İnsanın biyolojik, psikolojik ve sosyal organizmalar olduğunun en tipik örneklerinden biri de ruhsal kökenli bedensel belirtilerdir. Ani bir gerilim sonrası baş ağrısı yaşanması, ani tansiyon artışının stres ile tetiklenmesi birkaç örnek olarak verilebilir.

Bedensel belirti bozuklukları başlığı altında toplanan bu tanı grubu, genel anlamda, tıbbi olarak açıklanamayan belirtiler olarak tanımlansa da her nedeni saptanamayan ağrı ve belirtinin de bu tanı ağacına girip girmeyeceği tartışma konusudur.

Bedensel belirti bozukluğu, hastalık kaygısı bozukluğu ve yapay bozukluk denilen tanılar tek başına bedensel yakınmaların nedeni olabileceği gibi diğer ruhsal hastalıkların bedensel belirtileri olarak da karşımıza çıkabilmektedir. Depresyon, kaygı bozuklukları gibi ruhsal bozukluklara, somatik yakınmalar dediğimiz bedensel belirtilerin eşlik edebileceğini bilmekteyiz. Tek başına bir bozukluk olarak tanımlanabilmesi için ise, bu belirtilerin önemi ile orantısız, süreklilik gösteren, yoğun düşünce, duygu ya da davranışların bulunma şartı mevcuttur.

Genellikle hastaların önemli bir kısmında bedensel belirtiler başlamadan önce sıkıntılı bir dönem tariflenir. Zorlu bir süreç, ağır iş koşulları, ailesel sorunlar bu koşullara örnek verilebilir.

Sebebi ne olursa olsun bedensel belirtilerin ruhsal kökenli olduğu sonucuna ulaşıldığında bunun nedenlerinin çoğunlukla bastırılmış duygu ve düşüncelerden oluştuğunu görmekteyiz. Yani bir duygu veya düşünce uygun iletişim yolları ile ifade edilmeyip, bastırıldığında veya yokmuş gibi davranıldığında çeşitli ağrılar ile ortaya çıkabildiğini görmekteyiz.

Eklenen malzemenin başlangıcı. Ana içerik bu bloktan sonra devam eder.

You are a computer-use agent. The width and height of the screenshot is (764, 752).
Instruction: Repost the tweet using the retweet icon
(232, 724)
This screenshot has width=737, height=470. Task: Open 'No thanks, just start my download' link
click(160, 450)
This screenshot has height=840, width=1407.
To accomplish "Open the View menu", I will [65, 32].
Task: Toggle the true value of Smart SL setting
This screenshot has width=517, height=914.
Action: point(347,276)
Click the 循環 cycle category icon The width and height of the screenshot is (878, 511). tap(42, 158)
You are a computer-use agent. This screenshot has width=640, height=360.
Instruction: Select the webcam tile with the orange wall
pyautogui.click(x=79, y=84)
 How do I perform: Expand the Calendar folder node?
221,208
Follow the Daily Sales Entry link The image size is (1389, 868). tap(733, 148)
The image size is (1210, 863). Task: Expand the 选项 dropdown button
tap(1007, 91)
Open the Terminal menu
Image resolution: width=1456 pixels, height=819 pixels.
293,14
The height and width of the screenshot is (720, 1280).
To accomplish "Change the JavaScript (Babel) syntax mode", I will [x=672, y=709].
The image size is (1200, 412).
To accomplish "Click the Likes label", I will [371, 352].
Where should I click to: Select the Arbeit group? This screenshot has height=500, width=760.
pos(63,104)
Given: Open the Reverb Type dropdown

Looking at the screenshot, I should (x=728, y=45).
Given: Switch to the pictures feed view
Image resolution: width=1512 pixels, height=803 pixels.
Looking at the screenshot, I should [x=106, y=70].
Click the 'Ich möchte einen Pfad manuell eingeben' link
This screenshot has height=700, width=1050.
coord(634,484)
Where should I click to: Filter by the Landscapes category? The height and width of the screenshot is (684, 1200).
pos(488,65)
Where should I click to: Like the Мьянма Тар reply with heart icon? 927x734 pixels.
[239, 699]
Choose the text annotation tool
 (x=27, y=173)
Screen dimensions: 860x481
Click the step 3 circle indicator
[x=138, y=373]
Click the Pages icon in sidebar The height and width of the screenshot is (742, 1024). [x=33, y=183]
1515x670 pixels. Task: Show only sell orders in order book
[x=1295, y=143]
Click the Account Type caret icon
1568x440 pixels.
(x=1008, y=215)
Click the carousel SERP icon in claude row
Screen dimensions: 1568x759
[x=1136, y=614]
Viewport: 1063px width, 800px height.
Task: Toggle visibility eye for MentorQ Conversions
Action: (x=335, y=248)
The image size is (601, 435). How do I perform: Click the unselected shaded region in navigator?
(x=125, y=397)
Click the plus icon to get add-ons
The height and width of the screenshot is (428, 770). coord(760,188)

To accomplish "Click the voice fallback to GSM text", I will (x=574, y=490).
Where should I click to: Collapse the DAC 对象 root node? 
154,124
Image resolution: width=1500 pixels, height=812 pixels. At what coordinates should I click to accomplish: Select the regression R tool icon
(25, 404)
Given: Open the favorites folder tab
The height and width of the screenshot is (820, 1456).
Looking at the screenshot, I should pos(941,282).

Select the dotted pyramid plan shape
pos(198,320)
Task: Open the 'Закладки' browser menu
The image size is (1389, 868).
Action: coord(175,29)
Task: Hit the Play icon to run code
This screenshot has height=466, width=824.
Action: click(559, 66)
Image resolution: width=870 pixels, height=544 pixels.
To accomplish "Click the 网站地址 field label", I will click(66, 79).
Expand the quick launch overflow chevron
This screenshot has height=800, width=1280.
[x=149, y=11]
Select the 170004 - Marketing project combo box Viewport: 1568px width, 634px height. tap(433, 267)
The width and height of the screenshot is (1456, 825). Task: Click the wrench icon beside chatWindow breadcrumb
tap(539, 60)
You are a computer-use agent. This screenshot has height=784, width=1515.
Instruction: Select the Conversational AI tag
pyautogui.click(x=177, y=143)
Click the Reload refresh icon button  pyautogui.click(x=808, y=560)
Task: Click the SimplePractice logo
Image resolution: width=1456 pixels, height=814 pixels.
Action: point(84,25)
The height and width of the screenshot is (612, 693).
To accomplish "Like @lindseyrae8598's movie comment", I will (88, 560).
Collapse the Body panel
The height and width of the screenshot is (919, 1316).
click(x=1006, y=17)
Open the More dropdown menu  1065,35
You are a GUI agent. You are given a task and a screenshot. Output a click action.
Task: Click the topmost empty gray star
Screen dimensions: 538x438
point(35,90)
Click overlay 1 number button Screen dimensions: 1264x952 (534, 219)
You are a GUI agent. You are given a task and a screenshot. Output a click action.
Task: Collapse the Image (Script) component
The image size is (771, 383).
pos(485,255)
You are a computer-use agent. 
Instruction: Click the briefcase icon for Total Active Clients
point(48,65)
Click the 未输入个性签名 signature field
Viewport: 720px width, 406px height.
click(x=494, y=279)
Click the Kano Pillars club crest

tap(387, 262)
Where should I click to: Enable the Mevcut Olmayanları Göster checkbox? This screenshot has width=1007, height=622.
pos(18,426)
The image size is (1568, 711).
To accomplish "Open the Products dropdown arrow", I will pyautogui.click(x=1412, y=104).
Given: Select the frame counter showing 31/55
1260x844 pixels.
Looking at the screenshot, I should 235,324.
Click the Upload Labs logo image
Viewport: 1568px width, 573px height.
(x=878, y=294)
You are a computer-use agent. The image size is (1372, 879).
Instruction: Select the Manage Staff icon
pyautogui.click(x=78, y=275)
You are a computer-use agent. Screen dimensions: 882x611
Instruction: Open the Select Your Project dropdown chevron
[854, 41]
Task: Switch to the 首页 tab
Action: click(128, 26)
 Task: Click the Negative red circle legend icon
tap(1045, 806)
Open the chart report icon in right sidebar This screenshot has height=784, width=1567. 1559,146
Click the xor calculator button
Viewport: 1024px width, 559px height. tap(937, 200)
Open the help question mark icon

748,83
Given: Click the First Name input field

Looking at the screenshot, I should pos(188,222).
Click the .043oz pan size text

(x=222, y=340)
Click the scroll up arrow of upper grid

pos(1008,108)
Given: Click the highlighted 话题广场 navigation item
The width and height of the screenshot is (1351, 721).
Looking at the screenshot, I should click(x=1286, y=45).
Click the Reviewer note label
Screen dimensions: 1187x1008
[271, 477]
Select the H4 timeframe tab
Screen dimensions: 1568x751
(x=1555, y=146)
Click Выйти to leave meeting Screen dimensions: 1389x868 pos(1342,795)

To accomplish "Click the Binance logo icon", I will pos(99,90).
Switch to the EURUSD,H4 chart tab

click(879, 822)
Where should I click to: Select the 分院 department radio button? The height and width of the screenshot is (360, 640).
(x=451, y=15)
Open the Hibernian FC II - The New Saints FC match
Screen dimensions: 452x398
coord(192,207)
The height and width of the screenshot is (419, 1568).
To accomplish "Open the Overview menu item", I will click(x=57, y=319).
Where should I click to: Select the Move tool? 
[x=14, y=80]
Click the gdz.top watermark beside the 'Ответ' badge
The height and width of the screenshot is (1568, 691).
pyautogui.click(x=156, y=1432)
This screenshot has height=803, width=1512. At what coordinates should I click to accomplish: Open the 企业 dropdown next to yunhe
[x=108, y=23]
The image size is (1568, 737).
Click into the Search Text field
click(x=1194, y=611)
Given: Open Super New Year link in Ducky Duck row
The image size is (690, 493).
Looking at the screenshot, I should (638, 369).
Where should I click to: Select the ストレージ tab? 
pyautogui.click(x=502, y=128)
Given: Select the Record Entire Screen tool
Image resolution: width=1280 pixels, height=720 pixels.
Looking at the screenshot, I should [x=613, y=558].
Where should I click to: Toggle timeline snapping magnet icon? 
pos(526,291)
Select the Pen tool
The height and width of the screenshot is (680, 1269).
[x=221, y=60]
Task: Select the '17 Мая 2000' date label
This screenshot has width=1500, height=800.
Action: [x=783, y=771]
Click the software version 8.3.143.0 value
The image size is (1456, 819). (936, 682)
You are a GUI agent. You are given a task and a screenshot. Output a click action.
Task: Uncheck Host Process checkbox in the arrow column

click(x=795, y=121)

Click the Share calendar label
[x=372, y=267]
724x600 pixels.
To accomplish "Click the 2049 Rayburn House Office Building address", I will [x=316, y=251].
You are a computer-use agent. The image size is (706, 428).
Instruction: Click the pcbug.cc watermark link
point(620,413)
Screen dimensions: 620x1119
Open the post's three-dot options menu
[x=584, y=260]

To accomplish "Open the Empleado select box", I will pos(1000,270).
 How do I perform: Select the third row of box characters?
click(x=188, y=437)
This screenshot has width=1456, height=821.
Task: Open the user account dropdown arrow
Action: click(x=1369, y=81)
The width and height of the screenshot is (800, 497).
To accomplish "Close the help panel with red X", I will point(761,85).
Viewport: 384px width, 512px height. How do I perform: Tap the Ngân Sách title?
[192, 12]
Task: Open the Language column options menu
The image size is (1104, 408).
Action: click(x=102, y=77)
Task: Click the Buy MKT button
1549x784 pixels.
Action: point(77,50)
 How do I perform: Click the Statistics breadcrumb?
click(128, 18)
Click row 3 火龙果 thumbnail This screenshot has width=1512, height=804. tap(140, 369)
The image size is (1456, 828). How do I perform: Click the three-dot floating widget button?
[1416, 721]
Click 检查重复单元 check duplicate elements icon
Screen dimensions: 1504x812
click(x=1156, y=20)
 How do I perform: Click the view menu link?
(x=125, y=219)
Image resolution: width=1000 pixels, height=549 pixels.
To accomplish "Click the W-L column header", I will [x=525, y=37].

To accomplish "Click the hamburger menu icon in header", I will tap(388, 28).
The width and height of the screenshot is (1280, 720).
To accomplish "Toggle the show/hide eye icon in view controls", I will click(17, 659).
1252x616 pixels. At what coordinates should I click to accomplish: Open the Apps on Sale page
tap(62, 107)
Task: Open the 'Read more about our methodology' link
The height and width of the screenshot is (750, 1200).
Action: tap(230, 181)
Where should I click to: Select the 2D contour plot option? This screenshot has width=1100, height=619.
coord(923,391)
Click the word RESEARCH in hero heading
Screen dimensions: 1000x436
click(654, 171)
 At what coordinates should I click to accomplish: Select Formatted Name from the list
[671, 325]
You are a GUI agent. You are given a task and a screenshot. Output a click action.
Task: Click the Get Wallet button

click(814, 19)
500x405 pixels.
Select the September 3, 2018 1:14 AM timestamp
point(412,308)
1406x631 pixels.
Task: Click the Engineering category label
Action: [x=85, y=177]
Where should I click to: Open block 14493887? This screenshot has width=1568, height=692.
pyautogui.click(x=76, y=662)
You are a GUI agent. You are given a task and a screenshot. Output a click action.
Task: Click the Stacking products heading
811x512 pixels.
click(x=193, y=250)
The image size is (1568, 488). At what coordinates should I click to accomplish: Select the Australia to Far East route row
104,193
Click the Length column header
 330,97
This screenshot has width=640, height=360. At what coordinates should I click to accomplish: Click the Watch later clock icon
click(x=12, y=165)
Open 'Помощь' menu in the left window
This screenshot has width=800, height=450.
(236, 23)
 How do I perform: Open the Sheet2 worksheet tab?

Bu hasta grubu için belki de en büyük zorluk, bunun ruhsal kökenli olmasının kendi suçu veya kendisinin bilinçli olarak ortaya çıkardığı algısının oluşmasıdır. Ayrıntılı değerlendirme ve ayırıcı tanı sonrası kişinin yakınmalarının sebebi ve hastalığının ne olduğunun açıklanması önemlidir.Bu durumun tıpkı diğer tıbbi hastalıklar gibi istemsiz oluştuğunu bilmek gerekir. Gerek bu yakınmaları daha iyi anlamak gerekse yakınları ve çevresinden alabileceğini düşündüğü önyargılar ve endişelerden arınmak ve tedavi olma noktasında direnç oluşmasını engellemek için bu durumu bilmek önemlidir.

Tedavi noktasında, süreğen ve zorlu bir süreç olsa da, bilişsel davranışçı terapiler, ilaç tedavileri ile sağaltım sağlanmaktadır.

Unutulmaması gereken kimsenin bu yakınmalarla yaşamayı istemediği ancak bu suçluluk duygusuna kapılmadan bu durumu kabullenip gereğinde yardım almasının yaşam kalitesini arttıracağıdır.